A Christmas Carol
This presentation is a 60-minute adaptation of the famous Christmas story, and will be delivered by none other than Charles Dickens.

Charles Dickens was born in 1812 and grew up in poverty. When he died in 1870, he was buried in Poets' Corner of Westminster Abbey.
 
Greedy, grasping Ebenezer Scrooge is visited on Christmas Eve by the ghost of his dead partner, Jacob Marley. Jacob regrets the error of his ways when he was alive, and seeks to rescue Scrooge from his fate. To do so, Marley arranges for Scrooge to be visited by 3 Spirits - The Ghost of Christmas Past, Present and Future.

The Spirits show him the joy of Christmas and the wretchedness of his own existence.

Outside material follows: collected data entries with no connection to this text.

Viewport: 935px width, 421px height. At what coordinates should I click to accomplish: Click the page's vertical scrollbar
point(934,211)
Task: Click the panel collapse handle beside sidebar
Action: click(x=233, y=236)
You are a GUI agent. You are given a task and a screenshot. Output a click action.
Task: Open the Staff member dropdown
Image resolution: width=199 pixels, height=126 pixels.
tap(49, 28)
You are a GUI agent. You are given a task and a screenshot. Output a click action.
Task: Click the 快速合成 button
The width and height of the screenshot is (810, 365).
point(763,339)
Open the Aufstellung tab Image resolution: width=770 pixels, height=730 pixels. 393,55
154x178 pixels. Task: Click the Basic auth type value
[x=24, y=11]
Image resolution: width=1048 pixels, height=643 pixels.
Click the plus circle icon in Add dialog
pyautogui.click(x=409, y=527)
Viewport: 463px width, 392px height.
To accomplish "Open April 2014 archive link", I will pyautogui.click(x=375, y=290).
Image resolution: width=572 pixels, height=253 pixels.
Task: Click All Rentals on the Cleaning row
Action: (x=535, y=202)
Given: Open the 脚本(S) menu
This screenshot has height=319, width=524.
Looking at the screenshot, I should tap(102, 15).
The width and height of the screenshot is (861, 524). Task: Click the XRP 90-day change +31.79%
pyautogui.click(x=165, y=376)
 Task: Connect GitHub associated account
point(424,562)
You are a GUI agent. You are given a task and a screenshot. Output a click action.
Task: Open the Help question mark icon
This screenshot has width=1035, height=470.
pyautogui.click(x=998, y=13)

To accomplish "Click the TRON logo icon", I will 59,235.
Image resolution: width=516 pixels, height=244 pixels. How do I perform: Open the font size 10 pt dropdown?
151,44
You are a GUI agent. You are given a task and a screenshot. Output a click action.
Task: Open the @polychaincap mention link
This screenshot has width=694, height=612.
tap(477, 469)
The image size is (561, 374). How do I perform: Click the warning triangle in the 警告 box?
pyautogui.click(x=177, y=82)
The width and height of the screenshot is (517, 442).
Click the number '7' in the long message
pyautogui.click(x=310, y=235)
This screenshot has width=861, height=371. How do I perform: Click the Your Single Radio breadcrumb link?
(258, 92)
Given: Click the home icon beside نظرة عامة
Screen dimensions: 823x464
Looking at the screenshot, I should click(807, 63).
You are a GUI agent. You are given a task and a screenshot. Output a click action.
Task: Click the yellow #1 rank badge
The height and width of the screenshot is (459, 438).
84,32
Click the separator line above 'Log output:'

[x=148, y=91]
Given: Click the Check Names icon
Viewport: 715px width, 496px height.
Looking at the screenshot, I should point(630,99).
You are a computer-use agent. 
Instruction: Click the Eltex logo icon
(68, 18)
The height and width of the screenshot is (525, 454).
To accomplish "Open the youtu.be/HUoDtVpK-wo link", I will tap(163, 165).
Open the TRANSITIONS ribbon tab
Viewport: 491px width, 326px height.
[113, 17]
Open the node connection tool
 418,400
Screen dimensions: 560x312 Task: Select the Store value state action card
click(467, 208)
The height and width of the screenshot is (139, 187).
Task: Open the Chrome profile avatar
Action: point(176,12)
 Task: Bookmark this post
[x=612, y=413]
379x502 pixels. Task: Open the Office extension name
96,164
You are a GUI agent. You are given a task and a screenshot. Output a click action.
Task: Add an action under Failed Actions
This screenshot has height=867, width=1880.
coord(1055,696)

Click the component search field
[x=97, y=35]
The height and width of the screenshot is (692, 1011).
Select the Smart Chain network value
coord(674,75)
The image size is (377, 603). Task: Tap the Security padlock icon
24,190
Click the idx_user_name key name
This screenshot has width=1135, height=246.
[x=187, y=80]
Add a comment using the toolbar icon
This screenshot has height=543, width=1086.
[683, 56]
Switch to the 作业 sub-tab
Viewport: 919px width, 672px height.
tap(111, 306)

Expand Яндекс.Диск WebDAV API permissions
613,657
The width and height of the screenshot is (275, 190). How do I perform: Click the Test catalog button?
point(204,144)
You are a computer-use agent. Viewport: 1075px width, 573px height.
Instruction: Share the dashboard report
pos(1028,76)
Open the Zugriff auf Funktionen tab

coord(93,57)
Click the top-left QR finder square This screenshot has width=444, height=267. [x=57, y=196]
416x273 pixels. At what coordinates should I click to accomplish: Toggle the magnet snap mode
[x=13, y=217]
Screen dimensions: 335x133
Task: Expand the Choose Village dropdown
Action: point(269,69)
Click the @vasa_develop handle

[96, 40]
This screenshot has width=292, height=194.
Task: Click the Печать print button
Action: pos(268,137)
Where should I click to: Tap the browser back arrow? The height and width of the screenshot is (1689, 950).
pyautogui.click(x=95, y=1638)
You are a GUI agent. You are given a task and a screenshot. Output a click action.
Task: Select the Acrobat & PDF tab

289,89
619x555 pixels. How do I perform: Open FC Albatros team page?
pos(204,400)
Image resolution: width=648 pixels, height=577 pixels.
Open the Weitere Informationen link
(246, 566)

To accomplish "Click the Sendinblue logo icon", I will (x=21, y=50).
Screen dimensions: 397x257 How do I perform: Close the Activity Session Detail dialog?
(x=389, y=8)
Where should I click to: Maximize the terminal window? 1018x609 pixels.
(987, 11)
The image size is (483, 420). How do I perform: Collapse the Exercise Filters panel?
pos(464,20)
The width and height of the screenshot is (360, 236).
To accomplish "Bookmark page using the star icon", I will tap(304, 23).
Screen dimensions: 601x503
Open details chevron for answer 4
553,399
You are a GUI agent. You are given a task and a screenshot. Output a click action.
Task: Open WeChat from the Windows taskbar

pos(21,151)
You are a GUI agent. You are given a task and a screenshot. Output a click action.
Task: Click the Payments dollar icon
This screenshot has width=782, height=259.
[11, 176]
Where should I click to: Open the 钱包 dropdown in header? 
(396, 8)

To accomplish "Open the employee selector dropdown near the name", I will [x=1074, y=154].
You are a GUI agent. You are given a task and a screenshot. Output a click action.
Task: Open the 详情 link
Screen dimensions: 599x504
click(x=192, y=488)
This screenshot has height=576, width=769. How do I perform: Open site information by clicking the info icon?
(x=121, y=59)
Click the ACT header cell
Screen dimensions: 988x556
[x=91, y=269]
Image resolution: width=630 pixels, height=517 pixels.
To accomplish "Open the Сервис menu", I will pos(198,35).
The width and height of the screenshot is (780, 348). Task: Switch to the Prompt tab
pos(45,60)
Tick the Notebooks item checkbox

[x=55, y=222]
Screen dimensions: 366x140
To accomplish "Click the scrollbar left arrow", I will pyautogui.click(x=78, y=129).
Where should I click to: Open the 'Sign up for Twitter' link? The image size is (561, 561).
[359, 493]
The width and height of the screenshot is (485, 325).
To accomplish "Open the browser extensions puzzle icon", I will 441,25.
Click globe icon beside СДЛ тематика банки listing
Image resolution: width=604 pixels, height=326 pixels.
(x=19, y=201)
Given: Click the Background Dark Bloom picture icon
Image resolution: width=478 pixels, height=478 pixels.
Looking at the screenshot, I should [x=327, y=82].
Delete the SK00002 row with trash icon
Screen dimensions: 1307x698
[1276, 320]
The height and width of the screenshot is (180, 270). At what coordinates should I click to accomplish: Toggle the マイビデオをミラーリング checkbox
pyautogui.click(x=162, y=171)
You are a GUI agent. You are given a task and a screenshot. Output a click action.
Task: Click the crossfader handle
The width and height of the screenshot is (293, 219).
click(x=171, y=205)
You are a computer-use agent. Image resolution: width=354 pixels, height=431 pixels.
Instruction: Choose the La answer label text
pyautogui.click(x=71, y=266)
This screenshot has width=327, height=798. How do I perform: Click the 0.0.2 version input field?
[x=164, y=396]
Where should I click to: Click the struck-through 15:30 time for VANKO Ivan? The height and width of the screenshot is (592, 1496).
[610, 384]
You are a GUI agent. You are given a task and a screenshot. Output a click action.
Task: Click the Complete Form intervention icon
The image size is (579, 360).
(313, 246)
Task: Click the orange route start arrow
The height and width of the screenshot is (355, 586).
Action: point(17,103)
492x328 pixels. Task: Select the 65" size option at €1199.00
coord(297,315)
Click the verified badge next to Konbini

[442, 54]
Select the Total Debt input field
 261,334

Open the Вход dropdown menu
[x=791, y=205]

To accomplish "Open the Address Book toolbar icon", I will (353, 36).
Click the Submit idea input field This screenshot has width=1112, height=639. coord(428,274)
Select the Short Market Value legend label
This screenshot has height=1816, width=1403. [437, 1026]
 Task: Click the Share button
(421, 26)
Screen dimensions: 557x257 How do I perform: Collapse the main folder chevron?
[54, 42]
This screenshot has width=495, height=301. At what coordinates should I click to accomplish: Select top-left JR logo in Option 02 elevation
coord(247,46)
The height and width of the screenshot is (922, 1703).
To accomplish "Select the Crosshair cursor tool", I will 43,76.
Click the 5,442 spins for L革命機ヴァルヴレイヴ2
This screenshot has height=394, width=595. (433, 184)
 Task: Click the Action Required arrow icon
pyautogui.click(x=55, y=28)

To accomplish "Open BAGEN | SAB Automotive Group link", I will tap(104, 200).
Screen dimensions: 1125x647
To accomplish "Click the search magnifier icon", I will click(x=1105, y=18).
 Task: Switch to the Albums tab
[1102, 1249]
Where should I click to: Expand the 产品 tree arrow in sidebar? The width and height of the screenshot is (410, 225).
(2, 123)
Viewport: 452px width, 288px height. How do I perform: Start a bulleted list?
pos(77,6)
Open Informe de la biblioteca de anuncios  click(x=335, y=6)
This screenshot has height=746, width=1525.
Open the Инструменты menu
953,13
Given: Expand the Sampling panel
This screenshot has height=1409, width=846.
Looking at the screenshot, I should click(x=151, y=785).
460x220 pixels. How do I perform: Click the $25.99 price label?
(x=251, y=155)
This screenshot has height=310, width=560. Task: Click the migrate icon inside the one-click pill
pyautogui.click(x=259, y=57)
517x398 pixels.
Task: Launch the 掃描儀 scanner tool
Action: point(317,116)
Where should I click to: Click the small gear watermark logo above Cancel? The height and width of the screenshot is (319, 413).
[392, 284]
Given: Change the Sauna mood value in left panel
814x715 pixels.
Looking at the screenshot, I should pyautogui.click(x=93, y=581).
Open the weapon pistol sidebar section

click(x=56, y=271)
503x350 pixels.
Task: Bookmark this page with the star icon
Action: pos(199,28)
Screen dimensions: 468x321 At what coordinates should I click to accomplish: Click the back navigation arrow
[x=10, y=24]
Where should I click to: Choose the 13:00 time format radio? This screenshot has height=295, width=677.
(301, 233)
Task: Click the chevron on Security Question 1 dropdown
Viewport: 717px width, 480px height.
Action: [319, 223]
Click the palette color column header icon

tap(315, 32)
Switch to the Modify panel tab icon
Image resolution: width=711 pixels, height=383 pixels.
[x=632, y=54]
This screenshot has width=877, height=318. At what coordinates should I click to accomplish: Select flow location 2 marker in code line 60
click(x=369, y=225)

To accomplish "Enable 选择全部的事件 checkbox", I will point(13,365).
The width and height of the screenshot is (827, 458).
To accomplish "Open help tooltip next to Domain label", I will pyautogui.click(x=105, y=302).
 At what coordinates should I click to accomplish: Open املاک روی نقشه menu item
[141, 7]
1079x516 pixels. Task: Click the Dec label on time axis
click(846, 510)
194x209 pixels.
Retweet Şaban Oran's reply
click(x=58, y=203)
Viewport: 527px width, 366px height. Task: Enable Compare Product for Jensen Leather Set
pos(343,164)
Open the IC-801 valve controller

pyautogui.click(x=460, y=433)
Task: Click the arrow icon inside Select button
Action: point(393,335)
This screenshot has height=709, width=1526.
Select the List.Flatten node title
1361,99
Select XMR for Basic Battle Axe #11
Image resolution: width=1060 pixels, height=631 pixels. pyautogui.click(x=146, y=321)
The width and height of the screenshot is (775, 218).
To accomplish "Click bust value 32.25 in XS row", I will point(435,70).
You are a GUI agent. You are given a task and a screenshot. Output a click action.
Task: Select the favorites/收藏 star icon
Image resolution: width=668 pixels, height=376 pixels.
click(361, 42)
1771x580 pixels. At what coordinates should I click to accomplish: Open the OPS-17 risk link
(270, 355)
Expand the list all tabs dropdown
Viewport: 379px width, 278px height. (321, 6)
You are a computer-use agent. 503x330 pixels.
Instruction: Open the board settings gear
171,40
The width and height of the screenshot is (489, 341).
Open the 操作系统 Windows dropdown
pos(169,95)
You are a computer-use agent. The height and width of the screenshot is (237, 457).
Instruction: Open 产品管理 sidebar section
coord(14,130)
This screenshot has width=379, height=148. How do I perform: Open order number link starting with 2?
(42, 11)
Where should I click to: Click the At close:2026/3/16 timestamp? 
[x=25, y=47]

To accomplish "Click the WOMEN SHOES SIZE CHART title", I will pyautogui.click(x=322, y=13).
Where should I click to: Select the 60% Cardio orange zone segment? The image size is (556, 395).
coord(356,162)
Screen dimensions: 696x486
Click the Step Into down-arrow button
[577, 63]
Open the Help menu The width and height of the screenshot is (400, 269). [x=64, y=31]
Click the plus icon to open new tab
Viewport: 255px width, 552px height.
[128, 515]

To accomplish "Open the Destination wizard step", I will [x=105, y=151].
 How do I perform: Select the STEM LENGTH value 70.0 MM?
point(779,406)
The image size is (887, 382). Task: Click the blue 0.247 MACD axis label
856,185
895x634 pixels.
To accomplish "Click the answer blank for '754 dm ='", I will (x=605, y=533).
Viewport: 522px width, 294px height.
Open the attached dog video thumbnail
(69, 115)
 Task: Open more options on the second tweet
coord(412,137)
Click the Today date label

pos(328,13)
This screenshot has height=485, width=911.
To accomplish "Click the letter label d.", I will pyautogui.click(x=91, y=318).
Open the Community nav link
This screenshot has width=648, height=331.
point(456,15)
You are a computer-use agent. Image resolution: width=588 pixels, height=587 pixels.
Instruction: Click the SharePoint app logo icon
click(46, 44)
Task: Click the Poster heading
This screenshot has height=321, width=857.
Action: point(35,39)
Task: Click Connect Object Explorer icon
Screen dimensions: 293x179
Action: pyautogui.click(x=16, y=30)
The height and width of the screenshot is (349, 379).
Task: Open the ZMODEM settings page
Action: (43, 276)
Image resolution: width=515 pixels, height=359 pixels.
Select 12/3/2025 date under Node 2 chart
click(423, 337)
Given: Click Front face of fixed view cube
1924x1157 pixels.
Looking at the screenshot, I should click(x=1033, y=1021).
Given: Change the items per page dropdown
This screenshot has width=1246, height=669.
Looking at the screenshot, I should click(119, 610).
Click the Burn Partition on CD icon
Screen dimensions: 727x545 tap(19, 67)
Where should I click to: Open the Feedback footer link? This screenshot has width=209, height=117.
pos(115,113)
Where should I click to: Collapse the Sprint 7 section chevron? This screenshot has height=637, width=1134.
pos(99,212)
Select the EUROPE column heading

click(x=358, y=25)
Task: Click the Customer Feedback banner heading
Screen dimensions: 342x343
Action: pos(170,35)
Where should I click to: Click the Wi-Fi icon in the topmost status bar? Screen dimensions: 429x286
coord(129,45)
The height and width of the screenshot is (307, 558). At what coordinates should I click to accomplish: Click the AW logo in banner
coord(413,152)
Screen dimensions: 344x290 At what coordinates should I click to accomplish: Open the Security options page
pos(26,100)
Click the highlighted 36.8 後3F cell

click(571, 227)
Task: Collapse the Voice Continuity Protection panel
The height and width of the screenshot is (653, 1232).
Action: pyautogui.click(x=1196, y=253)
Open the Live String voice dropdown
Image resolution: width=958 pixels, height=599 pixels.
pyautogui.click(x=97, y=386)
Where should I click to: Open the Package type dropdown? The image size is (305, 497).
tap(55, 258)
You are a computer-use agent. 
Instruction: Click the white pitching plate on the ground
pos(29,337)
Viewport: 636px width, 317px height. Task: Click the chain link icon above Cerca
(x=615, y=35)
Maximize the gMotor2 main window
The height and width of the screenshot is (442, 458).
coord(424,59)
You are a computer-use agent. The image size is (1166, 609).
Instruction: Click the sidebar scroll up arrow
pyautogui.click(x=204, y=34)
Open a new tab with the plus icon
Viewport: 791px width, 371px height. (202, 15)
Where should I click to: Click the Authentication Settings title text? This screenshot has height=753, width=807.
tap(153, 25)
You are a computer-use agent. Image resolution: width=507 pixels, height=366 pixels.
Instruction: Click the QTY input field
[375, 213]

Inspired and chastened by what he sees Scrooge resolves to change, and from then on he embraces and promotes the true spirit of Christmas.

As Tiny Tim says, "God bless us, everyone"!

Dickens wrote A Christmas Carol in the autumn of 1843, a year which saw the publication of a government report which highlighted plight of child labour. Dickens was incensed by its findings then, during the year, on a visit to his sister in Manchester, he met charities supporting the working poor.

 

He also went to see conditions at one of London's Ragged Schools - set up with the aim of educating destitute youngsters.

 

Dickens was so angered by the government report that he had initially planned to raise the issue by writing a political pamphlet - drawing on his past experience as a political reporter. But then he changed his mind.

 

He wrote to a friend, saying that he would instead publish something at Christmas which would have "20 times the force".

 

Dickens's strategy worked. Released six days before Christmas 1843, all 6,000 copies were sold by Christmas Eve. At that time of year there was a tradition of telling ghost stories. Communities would gather around the fire to welcome in Christmas, and Dickens wrote A Christmas Carol knowing it would be read aloud.